Cdk5 Inhibits RhoA Signaling via p27 and Mst3

In a contrasting mechanism, Cdk5 downregulates RhoA signaling via p27 (p27Kip1) stabilization, promoting neuronal migration in the developing cerebral cortex [56] (Fig. 2). As noted before, p27 is an inhibitor of Cdk-cyclin complexes. However, independent of its cell cycle functions, p27 also promotes neuronal migration by inhibiting RhoA [57]. Cdk5-mediated phosphorylation of p27 at Ser10 stabilizes and increases its levels. Consequently, p27 binds RhoA and prevents its activation by GEFs. Inhibition of RhoA prevents ROCK1 and LIM-kinase-1 (LIMK1) activation. Active LIMK1 is known to phosphorylate cofilin at Ser3, which impedes its actin severing activity (Fig. 2). Thus, Cdk5-mediated inhibition of LIMK1 via the p27 pathway activates cofilin, facilitating its actin severing function, resulting in neuronal migration.

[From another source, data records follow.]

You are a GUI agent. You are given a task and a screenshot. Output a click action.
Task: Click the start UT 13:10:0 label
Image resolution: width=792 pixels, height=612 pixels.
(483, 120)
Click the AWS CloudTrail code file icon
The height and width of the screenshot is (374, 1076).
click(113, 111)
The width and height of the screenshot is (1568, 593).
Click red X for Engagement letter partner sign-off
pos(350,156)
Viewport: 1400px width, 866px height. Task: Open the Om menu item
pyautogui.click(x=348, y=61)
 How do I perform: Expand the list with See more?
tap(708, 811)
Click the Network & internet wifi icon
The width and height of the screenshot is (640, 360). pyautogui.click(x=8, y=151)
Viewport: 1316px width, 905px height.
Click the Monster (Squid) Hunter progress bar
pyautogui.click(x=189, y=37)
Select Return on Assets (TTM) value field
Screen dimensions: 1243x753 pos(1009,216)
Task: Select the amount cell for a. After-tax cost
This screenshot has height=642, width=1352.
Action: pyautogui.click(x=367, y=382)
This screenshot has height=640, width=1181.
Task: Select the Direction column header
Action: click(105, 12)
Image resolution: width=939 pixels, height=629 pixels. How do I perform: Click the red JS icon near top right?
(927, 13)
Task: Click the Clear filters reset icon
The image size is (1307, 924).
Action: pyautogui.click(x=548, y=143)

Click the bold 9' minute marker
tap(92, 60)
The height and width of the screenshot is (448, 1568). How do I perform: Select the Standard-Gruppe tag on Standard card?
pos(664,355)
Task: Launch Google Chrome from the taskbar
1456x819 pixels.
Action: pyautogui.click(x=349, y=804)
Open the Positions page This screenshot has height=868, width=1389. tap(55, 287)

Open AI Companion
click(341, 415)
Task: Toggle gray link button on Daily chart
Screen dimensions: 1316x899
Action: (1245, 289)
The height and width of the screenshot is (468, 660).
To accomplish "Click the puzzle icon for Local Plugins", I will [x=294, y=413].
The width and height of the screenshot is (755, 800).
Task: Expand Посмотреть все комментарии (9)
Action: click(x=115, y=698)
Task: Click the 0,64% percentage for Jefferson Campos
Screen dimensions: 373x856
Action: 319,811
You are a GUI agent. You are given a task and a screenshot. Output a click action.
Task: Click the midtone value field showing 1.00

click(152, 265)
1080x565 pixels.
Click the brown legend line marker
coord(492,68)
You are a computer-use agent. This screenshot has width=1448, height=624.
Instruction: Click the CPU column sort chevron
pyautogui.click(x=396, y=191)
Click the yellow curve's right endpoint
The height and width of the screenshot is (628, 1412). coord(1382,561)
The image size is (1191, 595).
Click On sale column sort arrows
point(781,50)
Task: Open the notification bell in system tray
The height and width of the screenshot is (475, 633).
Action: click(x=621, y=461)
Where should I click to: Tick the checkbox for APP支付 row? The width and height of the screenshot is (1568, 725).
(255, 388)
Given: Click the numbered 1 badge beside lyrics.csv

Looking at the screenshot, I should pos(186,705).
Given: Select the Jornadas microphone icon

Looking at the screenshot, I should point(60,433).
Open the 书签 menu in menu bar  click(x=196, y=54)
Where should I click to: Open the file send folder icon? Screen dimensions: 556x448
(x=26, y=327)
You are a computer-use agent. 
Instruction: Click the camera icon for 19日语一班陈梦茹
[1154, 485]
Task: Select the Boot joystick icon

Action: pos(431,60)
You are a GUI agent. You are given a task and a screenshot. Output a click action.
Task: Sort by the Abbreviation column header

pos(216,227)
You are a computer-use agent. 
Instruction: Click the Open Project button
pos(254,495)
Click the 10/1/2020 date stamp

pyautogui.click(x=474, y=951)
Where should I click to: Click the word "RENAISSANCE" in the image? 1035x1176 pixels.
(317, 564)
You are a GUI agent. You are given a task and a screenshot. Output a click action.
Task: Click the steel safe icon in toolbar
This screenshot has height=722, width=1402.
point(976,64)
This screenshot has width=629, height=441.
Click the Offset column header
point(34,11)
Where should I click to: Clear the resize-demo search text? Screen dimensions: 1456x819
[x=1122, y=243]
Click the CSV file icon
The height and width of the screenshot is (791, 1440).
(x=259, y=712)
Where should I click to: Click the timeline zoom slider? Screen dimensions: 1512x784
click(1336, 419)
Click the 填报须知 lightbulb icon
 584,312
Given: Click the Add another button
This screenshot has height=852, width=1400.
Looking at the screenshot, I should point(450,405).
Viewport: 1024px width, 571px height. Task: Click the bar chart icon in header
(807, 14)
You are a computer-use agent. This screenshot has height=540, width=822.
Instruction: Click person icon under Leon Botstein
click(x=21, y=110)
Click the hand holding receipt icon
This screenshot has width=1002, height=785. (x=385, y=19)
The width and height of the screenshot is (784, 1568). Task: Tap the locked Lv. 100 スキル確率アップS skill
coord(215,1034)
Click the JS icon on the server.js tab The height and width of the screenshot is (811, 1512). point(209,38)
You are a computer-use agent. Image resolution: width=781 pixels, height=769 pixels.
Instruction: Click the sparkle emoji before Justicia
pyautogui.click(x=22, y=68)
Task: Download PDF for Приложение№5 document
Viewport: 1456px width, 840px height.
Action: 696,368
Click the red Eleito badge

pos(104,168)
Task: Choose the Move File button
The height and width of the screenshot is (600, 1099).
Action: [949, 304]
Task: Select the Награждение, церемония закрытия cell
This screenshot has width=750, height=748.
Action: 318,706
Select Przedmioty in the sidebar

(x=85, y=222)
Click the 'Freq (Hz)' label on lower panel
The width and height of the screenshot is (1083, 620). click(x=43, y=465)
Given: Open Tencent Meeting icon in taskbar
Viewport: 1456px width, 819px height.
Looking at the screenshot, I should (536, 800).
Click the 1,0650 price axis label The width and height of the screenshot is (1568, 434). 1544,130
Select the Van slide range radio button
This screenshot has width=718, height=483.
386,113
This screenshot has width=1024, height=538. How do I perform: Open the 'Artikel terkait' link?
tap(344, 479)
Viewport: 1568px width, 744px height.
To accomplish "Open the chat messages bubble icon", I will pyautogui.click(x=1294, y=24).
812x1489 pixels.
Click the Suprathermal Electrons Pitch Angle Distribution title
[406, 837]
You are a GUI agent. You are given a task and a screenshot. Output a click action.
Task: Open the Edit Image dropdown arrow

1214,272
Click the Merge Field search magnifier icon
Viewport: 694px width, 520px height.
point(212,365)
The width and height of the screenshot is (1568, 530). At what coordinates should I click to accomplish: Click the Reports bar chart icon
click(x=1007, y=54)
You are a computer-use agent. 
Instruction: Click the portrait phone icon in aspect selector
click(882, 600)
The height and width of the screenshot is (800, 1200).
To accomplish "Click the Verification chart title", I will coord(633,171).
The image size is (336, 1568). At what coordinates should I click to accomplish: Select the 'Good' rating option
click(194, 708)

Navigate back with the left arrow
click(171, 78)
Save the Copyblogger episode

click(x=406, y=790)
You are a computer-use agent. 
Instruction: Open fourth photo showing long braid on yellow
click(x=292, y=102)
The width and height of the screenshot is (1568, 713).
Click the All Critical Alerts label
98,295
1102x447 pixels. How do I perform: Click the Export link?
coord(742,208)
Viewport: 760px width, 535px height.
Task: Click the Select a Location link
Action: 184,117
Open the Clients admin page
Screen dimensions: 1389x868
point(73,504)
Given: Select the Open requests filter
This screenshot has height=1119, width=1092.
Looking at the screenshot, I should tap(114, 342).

In a similar mechanism, Cdk5 promotes neuronal migration in developing neurons by inhibiting RhoA via Mst3 kinase [58]. Cdk5-mediated phosphorylation of Mst3 at Ser79 causes Mst3 to phosphorylate RhoA at Ser26, inhibiting its activity (Table 1, Fig. 2). Modulation of Rho activity promotes radial neuronal migration and final neuronal positioning in the developing mouse neocortex. Thus, Cdk5 phosphorylates several upstream regulators of RhoA to regulate actin dynamics, resulting in either growth cone collapse or neuronal migration.

Cdk5 and Rac

As noted above, Rac1 activation leads to axon outgrowth and extension. Similar to RhoA regulation, Cdk5 can both activate and inhibit Rac signaling by phosphorylating either its upstream regulators (kalirin-7, RasGRF2, and neurabin-1) or its downstream effectors (Pak1 andWAVE1) (Table 1, Fig. 3).

Fig. 3.

Fig. 3

Cdk5 regulates actin dynamics by phosphorylating multiple upstream regulators (left panel) and downstream targets of Rac GTPase (right panel): Similar to RhoA, Cdk5 can either activate or inhibit the Rac1 pathway using alternate substrates, thereby controlling both actin polymerization and depolymerization. Cdk5 activates Rac signaling via its upstream regulator kalirin-7, but inhibits it by phosphorylating other upstream regulators—neurabin-1 and RasGRF2 (left panel). Cdk5 also regulates Rac signaling by phosphorylating its downstream effectors— Pak1 and WAVE1. Pak1 activates LIMK1 kinase, which inactivates cofilin, resulting in actin polymerization. Cdk5 reverses this regulation by inactivating Pak1 via phosphorylation, resulting in LIMK1 inhibition and cofilin activation, promoting actin depolymerization. Cdk5 phosphorylates Rac effector WAVE1, which inhibits its activity, resulting in decreased spine density. In contrast, PP2A and PP2B-mediated dephosphorylation of WAVE1 increases its activity, leading to enhanced spine density. Red and green circles show activating and inactivating phosphorylation, respectively. Red and green arrows represent activating and inactivating pathways, respectively

Cdk5 Activates Rac Signaling via Kalirin-7

Kalirin-7 is a brain-specific guanine nucleotide exchange factor (GEF) for Rac, which is highly expressed in the hippocampus and cerebral cortex [59]. Expression of kalirin-7 is barely discernible at birth, but it increases in parallel with increased synaptogenesis postnatally [60]. It localizes at the PSD in dendritic spines and plays a crucial role in regulating dendritic spine morphogenesis, synaptic plasticity, and synaptic pathology [61, 62]. Overexpression of kalirin-7 in cortical neurons promotes the formation of dendritic spines, whereas its knockdown prevents it [59, 60]. Not surprisingly, kalirin-7 knockout mice exhibit a deficiency in long-term potentiation (LTP) and a decreased spontaneous excitatory postsynaptic current (sEPSC) frequency, which correlates with decreased spine length, synapse number, and PSD size in their hippocampal CA1 pyramidal neurons [63, 64].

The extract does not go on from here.